Мы подошли к обшарпанному желтому дому, мокрому от дождя.
— Заходите, — сказала наша классная руководительница.
И мы вошли в темный подъезд, в котором было гулко и сыро, как в колодце, и начали подниматься по лестнице. Мой мокрый плащ с шелестом задевал за перила. Передо мной шла Маша.
«Зачем я с ней разговаривал обо всем об этом? — подумал я. — Вон она какая. Очень клевая. Лучше с ней целоваться или еще что-нибудь, и не думать обо всем об этом. Тут черт ногу сломит. Можно рассудить так, можно так. Черт его знает! Все эти разговоры ведут к каким-то дебильным ссорам, будто мы затронули что-то личное».
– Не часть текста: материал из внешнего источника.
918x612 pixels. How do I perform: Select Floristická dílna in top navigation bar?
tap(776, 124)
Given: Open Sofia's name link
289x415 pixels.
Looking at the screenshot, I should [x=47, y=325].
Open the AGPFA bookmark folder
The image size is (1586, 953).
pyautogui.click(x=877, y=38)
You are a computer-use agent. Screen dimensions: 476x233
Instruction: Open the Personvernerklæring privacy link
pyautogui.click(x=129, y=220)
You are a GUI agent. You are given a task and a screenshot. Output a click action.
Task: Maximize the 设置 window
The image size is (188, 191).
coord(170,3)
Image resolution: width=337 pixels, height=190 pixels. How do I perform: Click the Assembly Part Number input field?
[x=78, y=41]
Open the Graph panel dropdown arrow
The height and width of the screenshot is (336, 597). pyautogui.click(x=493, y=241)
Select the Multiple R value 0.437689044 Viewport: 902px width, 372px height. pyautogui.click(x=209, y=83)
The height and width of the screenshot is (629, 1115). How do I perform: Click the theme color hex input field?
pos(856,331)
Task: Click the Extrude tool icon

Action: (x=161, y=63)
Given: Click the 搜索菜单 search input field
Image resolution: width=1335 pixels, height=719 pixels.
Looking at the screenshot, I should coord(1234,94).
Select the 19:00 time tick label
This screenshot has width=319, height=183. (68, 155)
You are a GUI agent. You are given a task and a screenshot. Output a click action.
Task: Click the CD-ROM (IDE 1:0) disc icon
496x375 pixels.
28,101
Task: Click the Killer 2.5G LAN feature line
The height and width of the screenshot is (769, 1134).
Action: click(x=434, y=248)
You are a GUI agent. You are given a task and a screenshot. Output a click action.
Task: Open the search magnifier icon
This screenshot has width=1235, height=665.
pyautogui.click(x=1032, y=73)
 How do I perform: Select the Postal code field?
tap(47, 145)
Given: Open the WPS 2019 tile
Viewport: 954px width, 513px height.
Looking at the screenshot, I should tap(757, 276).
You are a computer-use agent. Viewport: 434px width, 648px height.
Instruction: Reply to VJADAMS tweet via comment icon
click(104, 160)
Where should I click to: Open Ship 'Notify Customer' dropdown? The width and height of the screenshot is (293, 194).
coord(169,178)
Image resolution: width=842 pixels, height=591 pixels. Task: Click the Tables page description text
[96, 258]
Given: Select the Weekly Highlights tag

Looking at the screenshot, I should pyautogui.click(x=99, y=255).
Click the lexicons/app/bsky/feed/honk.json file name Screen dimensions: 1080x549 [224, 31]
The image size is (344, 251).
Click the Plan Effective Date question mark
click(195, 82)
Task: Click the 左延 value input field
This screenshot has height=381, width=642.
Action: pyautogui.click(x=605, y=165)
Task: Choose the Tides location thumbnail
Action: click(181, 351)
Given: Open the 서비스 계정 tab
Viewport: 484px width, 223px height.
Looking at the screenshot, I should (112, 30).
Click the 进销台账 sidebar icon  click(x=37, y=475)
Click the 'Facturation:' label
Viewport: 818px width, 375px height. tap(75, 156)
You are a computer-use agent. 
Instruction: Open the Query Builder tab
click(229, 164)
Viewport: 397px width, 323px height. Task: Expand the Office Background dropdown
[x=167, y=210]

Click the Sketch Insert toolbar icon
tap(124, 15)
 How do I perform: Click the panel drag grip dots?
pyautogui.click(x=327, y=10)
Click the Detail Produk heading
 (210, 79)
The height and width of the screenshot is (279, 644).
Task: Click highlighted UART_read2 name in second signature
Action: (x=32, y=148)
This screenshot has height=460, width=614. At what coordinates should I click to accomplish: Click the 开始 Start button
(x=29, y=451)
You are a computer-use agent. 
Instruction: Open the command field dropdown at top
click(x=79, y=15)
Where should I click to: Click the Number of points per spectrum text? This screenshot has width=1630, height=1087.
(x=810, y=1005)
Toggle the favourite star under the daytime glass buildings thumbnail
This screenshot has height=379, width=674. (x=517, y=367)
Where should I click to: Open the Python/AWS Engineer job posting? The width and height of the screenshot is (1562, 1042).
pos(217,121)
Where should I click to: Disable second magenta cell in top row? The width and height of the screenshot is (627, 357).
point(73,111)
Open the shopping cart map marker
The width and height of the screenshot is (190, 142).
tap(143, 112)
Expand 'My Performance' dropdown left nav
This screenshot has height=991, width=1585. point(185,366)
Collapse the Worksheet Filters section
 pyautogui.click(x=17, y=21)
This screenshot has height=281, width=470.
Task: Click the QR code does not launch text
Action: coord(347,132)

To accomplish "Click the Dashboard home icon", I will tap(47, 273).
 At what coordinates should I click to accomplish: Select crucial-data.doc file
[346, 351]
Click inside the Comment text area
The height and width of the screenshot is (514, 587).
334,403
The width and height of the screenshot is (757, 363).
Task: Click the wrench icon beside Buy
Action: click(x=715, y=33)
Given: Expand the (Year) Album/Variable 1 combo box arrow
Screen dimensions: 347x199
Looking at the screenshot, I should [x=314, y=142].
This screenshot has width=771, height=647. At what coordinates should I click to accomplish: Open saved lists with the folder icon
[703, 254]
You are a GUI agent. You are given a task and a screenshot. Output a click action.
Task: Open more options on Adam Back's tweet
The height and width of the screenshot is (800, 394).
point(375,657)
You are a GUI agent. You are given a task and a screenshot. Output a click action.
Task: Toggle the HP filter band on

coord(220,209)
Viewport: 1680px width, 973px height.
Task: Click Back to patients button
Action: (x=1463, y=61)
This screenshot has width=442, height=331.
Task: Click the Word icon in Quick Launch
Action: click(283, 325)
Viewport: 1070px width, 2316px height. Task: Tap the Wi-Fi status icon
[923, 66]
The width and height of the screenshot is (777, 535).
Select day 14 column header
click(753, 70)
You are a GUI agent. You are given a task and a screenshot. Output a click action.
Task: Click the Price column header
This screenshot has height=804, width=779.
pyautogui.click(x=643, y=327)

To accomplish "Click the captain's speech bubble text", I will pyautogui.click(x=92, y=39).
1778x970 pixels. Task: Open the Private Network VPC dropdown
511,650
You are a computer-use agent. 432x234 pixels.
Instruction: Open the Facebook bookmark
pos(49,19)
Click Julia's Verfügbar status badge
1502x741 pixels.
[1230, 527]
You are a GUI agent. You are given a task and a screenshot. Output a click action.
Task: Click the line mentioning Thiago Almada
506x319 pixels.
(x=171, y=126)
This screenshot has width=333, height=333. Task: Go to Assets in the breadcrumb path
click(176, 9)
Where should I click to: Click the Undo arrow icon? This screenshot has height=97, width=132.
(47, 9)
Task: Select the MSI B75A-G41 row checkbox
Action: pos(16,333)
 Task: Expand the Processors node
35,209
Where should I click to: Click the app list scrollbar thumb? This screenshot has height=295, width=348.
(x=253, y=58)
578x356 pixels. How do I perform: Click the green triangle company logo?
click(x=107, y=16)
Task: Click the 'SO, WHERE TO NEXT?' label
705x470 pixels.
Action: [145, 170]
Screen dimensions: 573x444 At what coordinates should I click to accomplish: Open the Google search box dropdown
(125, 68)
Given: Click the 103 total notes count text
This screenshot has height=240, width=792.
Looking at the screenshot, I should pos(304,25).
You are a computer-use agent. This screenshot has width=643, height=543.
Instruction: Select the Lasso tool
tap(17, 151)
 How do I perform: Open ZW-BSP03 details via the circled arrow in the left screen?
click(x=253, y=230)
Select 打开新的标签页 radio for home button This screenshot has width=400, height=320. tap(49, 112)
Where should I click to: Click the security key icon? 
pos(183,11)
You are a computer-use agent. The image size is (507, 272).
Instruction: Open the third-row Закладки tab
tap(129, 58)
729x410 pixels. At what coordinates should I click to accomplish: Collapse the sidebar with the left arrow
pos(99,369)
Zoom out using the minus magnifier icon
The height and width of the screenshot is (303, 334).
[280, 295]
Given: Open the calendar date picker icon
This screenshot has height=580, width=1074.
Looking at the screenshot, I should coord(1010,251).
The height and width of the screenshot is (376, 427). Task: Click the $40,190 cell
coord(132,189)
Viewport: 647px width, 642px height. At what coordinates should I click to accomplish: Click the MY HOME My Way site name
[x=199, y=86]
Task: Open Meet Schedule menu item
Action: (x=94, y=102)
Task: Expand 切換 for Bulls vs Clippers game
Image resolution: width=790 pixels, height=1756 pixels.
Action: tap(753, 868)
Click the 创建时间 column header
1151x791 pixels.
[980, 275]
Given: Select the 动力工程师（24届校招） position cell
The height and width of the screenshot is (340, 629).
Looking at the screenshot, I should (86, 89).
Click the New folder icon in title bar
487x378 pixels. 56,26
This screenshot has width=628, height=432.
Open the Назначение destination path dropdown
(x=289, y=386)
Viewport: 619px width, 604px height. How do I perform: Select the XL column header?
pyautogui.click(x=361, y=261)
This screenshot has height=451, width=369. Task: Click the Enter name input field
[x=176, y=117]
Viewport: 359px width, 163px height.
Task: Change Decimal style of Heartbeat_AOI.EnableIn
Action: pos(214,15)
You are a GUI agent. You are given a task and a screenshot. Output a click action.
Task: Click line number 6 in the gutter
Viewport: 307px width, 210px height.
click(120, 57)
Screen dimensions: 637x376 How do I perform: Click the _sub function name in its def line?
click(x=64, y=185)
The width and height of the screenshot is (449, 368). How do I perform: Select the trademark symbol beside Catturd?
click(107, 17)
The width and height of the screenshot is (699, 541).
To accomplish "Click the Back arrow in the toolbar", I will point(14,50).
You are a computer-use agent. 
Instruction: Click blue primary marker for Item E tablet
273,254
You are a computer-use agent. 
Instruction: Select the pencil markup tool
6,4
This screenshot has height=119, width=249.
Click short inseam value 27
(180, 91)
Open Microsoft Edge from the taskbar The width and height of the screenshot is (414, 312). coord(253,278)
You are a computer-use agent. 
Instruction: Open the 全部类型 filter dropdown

Мы поднимались по лестницам, я чувствовал под ногами каменные стертые ступени, и мне казалось, что я поднимаюсь в святой храм на поклонение Богу. Там, наверху, есть что-то святое. Люди всегда поклонялись тем, кто несчастнее. И все время испытывали вину перед ними. Лично я не могу смотреть на человека, у которого какой-то недостаток. Я думаю: «Почему, по какому праву я лучше его, чем я заслужил это? Завтра я могу выйти из дома и попасть под машину. И буду точно таким же. Господи, спасибо тебе, что я нормальный».
И весь наш класс замолчал, испуганно прислушиваясь к гулу своих шагов.
За окном продолжал бушевать дождь и ветер, и с деревьев ожесточенно летели листья и падали в грязь.
И мы увидели дверь в стене. Коричневую и кожаную.
— Тихо, — сказала классная руководительница. — Это ее квартира.
И она нажала кнопку звонка. Кто-то чуть засмеялся за моей спиной. Раздался мелодичный звон и все мы замерли в тревоге, будто нам сейчас явится что-то таинственное и ни на кого не похожее.